From WikiChip
AVX-512 Doubleword and Quadword Instructions (AVX512DQ) - x86
< x86
Revision as of 15:09, 15 March 2023 by QuietRub (talk | contribs) (Created page with "{{x86 title|AVX-512 Doubleword and Quadword Instructions (AVX512DQ)}}{{x86 isa main}} '''AVX-512 Doubleword and Quadword Instructions''' ('''AVX512DQ''') is an x86 extensi...")
(diff) ← Older revision | Latest revision (diff) | Newer revision → (diff)

AVX-512 Doubleword and Quadword Instructions (AVX512DQ) is an x86 extension, part of the AVX-512 SIMD instruction set, and complements the AVX-512 Foundation and AVX512BW (byte and word) extensions.

Overview

The AVX512DQ extension adds new and supplementary vector instructions operating on 32-bit doublewords and 64-bit quadwords, and some floating point instructions.

Integer instructions

New AVX-512 instructions

VPMULLQ
Parallel multiplication of unsigned quadwords, providing the lower half of the 128-bit product.
VPMOVD2M, VPMOVQ2M
These instructions set the bits in a mask register, copying the most significant bit in the corresponding doubleword or quadword of the source vector register.
VPMOVM2D, VPMOVM2Q
These instructions set the bits in each doubleword or quadword of the destination vector to all ones or zeros, copying the corresponding bit in a mask register.
VEXTRACTI32X8, VEXTRACTI64X2
These instructions extract eight doublewords or a pair of quadwords from a 128-bit lane of a vector register selected by a constant index, and store the data in memory, or in the lowest 128-bit lane of a destination vector register.
VINSERTI32X8, VINSERTI64X2
These instructions insert eight doublewords or a pair of quadwords in a 128-bit lane of a vector register selected by a constant index, loading the data from memory or the lowest 128-bit lane of a source vector register.
VPBROADCASTI32X2, VPBROADCASTI32X8, VPBROADCASTI64X2
These instructions broadcast a pair of doublewords, eight doublewords, or a pair of quadwords from memory or the lowest lane of a vector register to all lanes of the same width of the destination vector.

The 32X8 instructions above support only 512-bit vectors, the 64X2 instructions only 256- and 512-bit vectors.

Instructions promoted from SSE and AVX to AVX-512

VPEXTRD, VPEXTRQ
These instructions extract a doubleword or quadword using a constant index to select an element from the lowest 128-bit lane of a vector register and store it in a general purpose register or in memory.
VPINSRD, VPINSRQ
These instructions insert a doubleword or quadword taken from the lowest bits of a general purpose register or from memory, into the lowest 128-bit lane of the destination vector register using a constant index to select the element. Bits 128 ... 511 of the destination vector register are zeroed. Write masking is not supported.

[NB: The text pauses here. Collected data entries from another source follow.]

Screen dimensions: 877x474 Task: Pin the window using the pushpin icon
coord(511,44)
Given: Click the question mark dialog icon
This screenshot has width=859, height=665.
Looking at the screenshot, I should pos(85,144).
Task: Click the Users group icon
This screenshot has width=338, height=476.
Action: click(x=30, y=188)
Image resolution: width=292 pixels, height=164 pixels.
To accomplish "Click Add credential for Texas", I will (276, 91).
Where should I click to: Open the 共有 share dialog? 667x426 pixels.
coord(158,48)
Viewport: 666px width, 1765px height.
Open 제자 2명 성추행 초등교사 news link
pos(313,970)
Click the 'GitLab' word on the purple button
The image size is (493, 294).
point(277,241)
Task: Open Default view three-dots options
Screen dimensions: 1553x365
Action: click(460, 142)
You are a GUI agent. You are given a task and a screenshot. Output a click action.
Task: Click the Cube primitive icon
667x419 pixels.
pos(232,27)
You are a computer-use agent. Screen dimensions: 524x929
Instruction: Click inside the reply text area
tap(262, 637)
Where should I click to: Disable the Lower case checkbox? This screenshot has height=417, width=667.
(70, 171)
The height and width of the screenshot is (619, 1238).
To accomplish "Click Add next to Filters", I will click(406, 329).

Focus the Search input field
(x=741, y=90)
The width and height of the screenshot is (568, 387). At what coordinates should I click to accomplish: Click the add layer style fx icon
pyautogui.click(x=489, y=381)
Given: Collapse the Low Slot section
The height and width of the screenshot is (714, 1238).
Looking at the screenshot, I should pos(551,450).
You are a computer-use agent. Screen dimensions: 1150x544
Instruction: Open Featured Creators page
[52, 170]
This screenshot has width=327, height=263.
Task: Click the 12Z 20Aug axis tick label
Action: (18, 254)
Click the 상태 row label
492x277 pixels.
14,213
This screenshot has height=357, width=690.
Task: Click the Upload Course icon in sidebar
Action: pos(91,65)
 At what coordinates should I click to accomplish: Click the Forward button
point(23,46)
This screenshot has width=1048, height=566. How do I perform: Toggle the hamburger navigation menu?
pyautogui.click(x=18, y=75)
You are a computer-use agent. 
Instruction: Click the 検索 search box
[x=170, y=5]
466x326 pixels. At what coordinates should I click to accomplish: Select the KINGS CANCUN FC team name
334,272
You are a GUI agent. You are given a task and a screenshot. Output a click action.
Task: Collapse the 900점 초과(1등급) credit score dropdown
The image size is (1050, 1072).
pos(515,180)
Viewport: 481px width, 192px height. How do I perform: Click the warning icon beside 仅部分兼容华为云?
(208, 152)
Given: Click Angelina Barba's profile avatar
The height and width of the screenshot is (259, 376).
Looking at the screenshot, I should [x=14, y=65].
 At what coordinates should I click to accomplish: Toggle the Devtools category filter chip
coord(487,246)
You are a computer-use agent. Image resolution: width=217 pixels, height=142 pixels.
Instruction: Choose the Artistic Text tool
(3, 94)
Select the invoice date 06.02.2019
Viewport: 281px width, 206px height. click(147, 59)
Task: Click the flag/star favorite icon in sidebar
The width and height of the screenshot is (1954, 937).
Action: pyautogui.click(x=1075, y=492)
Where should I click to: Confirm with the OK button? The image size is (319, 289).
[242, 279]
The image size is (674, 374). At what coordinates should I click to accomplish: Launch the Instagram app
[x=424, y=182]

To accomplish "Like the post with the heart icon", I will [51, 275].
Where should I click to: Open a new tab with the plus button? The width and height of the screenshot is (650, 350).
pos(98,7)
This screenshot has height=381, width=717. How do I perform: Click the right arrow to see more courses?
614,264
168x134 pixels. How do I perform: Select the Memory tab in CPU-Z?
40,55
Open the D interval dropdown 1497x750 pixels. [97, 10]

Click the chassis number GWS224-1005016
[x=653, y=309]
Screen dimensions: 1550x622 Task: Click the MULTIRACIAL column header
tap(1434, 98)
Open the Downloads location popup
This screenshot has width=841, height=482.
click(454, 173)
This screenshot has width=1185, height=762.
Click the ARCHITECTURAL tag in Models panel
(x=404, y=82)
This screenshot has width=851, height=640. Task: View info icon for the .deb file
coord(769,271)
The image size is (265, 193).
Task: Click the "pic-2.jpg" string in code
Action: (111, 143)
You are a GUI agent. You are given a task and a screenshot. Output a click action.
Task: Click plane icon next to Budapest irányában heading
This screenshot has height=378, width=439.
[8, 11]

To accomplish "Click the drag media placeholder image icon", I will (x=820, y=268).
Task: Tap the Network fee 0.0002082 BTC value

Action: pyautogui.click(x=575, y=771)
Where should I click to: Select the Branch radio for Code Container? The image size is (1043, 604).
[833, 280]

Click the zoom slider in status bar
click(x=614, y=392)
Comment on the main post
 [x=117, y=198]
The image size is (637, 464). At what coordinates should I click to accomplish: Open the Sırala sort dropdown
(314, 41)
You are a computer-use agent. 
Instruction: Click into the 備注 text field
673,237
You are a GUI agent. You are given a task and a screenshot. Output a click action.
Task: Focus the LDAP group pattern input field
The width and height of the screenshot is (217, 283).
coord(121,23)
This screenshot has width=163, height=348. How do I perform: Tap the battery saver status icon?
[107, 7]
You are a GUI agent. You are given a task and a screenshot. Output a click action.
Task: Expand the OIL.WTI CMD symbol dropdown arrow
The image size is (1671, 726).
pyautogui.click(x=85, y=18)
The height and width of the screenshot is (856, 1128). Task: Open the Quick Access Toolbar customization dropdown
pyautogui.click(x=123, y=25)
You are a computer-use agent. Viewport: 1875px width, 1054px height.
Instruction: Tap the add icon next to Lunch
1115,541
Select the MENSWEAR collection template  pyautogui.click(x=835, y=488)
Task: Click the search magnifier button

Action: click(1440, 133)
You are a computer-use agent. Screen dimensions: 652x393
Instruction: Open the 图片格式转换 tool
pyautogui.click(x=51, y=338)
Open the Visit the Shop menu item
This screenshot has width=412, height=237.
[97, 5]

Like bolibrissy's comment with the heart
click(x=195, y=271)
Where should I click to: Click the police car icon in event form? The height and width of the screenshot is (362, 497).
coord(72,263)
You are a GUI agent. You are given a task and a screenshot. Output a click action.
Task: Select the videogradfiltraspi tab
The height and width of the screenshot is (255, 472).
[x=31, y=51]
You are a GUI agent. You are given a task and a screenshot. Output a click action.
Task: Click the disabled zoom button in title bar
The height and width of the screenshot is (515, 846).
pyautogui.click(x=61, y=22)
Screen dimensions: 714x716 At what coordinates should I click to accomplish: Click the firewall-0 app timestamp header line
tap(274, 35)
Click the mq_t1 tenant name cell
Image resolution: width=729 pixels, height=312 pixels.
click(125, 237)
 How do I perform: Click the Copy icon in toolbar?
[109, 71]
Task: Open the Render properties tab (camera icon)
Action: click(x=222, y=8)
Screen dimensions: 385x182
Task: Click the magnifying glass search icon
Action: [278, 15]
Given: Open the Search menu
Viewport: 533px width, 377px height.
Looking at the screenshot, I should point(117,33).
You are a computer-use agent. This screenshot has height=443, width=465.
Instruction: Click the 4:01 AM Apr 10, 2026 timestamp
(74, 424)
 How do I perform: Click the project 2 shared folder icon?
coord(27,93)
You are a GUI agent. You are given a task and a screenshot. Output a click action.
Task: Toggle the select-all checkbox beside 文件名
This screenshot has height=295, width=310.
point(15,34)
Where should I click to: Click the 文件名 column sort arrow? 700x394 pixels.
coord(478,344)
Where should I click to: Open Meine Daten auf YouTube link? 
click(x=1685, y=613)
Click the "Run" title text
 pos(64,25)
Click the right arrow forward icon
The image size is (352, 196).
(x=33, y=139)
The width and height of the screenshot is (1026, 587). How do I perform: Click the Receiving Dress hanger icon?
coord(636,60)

Floating point instructions

New AVX-512 instructions

VRANGE(PS/PD), VRANGE(SD/SS)
These instructions perform a parallel minimum or maximum operation on single or double precision values, either on their original or absolute values. They optionally change the sign of all results to positive or negative, or copy the sign of the corresponding element in the first source operand. The operation is selected by an immediate byte which is part of the opcode.
A saturation operation like min(max(-limit, value), +limit) for instance can be expressed as minimum of absolute values with sign copying.
VFPCLASS(PS/PD), VFPCLASS(SS/SD)
These instructions test if the single or double precision values in the source operand belong to certain classes and set the bit corresponding to each element in the destination mask register to 1 = true or 0 = false. The "packed" instructions (PS/PD) operate on all elements, the "scalar" instructions (SS/SD) only on the lowest element and set a single mask bit. Unused higher bits of the 64-bit mask register are cleared. The instructions support write masking which means they optionally perform a bitwise 'and' on the destination using a second mask register. The class is selected by an immediate byte which is part of the opcode and can be: QNaN, +0, -0, +∞, -∞, denormal, negative, SNaN, or any combination.
VREDUCE(PS/PD), VREDUCE(SS/SD)
Parallel reduce transformation on single or double precision values. The operation is
dest = source – round(2M * source) * 2-M
with desired rounding mode and M a constant in range 0 ... 15. These instructions can be used to accelerate transcendental functions.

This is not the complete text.